Fred J., de nationalité française, est décédé en France le 3 septembre 2015, laissant pour lui succéder son épouse, Mme L., et ses trois enfants issus d'une première union, Philippe, Christian et S. (les consorts J.).

 Les consorts J. ont assigné Mme L. devant le président d'un tribunal de grande instance statuant en la forme des référés afin d'obtenir la désignation d'un mandataire successoral en invoquant la compétence des juridictions françaises sur le fondement de l'article 4 du règlement (UE) n 650/2012 du Parlement européen et du Conseil du 4 juillet 2012, relatif à la compétence, la loi applicable, la reconnaissance et l'exécution des décisions, et l’acceptation et l’exécution des actes authentiques en matière de successions et à la création d’un certificat successoral européen, en soutenant que la résidence habituelle de Fred J. au jour de son décès était située en France.

Philippe J. étant décédé le 10 avril 2017, ses frère et soeur ont indiqué agir également en leur qualité d’ayants droit de celui-ci.

La cour d'appel, après avoir estimé que la résidence habituelle du défunt était située au Royaume-Uni (État tiers car non partie au règlement ), a jugé que, conformément à l'article 4 du règlement (UE) n° 650/2012, la juridiction française était incompétente pour statuer sur la succession.

La question à trancher par la Cour de cassation est de savoir si la Cour d'appel devait vérifier d'office sa compétence subsidiaire en application de l'article 10 du règlement n° 650/2012 avant de déclarer l'incompétence des juridictions françaises en application de l'article 4 du même règlement.

La Cour observe que le règlement ne précise pas si la compétence subsidiaire présente un caractère facultatif et constate qu'il existe des éléments favorables mais aussi d'éléments allant à l'encontre d'une vérification d'office par le juge de sa compétence subsidiaire.

La Cour relève, en faveur de la vérification d’office par le juge de la compétence subsidiaire, qu'il serait incohérent, d'appliquer d'office le règlement (UE) n°650/2012 dans le cadre d'une succession transfrontière, sans appliquer d'office ses règles de compétences. Il ne serait donc pas logique qu’après avoir relevé d’office la mise en œuvre du règlement pour trancher un conflit de juridiction, les juges puissent écarter leur compétence au profit d’un État tiers, sur le fondement du seul l’article 4, sans avoir à vérifier au préalable leur compétence subsidiaire sur celui de l’article 10".

Contre l'application d'office, la Cour de cassation relève trois arguments.

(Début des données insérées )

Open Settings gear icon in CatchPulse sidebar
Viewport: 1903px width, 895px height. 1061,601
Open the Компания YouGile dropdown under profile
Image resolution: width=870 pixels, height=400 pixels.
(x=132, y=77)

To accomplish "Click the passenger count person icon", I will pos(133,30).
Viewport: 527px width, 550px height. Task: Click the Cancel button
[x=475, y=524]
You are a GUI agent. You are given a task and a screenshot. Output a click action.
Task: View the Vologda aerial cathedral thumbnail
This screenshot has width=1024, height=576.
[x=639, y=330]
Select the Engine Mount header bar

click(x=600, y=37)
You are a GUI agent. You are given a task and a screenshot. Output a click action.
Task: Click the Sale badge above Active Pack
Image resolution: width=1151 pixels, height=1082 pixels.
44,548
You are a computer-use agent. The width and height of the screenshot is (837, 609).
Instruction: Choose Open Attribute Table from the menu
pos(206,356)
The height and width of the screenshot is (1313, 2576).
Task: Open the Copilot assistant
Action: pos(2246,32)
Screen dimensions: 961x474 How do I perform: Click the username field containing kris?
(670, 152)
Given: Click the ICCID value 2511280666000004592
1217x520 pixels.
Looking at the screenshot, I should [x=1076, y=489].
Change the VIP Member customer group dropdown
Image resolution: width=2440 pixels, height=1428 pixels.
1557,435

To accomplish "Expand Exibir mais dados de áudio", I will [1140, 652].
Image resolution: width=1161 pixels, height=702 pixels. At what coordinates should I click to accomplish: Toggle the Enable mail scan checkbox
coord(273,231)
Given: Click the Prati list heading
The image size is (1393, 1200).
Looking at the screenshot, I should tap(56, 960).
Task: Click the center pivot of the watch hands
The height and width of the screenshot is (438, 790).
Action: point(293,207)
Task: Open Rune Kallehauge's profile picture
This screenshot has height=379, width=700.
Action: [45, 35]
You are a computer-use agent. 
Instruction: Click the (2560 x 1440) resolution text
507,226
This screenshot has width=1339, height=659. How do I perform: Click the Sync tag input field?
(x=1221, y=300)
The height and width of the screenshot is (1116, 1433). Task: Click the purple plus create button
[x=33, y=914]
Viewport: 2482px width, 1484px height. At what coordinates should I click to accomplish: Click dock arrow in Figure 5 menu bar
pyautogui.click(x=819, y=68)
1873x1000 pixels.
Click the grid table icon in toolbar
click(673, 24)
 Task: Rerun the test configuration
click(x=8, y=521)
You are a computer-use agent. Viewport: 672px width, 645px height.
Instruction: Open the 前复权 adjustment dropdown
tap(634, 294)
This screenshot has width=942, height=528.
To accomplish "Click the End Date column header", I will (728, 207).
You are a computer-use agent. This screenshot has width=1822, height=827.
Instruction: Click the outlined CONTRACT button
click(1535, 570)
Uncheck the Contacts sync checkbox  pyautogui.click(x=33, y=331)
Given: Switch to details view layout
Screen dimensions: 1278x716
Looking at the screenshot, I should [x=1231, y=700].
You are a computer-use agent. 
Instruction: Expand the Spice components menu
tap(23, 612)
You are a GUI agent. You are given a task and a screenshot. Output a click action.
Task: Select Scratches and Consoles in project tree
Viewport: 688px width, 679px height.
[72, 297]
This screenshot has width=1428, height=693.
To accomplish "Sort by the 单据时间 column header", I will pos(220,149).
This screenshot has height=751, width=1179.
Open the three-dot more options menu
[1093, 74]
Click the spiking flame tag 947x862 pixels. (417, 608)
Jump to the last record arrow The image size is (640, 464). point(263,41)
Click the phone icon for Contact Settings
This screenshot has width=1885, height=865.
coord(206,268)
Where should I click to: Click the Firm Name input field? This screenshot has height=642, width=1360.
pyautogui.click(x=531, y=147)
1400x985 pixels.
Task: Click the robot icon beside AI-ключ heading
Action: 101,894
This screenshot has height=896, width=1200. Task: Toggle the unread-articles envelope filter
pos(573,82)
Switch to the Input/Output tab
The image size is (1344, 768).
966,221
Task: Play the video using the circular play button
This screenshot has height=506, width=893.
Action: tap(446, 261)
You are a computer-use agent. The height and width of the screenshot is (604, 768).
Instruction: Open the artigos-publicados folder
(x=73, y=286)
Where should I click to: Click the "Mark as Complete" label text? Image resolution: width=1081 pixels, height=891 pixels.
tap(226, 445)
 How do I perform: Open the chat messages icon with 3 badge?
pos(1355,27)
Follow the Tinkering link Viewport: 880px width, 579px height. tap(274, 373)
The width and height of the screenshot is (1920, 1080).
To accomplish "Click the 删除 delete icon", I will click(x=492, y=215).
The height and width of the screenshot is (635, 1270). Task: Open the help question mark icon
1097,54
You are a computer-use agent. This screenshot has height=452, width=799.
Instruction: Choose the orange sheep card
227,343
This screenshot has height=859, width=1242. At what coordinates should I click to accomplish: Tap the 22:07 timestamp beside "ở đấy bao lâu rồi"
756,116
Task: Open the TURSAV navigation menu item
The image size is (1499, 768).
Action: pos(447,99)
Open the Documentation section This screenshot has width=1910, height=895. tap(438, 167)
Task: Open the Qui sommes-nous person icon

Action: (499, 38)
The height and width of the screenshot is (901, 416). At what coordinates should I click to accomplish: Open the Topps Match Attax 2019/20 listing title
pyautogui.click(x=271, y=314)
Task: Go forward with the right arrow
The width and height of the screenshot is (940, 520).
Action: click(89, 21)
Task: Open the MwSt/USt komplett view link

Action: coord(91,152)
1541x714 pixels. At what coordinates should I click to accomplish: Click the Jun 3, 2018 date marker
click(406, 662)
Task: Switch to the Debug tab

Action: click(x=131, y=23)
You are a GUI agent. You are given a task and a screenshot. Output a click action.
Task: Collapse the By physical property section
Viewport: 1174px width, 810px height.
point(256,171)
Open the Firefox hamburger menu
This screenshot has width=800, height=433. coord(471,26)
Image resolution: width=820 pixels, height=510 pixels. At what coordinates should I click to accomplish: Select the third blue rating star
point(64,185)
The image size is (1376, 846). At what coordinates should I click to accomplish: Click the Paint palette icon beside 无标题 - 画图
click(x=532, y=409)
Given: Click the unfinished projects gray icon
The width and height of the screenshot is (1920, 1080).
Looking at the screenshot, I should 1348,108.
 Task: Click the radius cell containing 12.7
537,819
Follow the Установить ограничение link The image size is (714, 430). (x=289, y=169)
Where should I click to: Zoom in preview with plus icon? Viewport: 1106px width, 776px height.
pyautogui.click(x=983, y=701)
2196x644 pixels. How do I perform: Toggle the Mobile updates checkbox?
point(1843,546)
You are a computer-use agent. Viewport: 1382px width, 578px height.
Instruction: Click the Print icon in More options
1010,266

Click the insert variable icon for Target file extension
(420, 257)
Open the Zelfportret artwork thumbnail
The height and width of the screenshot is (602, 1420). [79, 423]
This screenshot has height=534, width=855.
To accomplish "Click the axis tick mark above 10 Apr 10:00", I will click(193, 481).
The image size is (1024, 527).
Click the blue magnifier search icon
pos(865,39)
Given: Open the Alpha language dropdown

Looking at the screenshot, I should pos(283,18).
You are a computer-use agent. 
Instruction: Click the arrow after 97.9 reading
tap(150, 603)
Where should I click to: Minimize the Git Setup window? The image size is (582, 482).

Elle reconnait que la règle énoncée à l'article 10 est présentée comme subsidiaire et a pour effet de déroger au principe d'unité des compétences judiciaire et législative qui innerve le règlement. Il serait dès lors difficile d'admettre qu'une règle de compétence qualifiée comme subsidiaire, dérogatoire aux principes généraux servant de fondement au règlement, doit être obligatoirement relevée par les juges, même si les parties ne l'invoquent pas.

Ensuite, elle observe que si le règlement prévoit à son article 15 l'obligation pour le juge incompétent de relever d'office son incompétence, il n'existe aucune disposition équivalente en cas de compétence.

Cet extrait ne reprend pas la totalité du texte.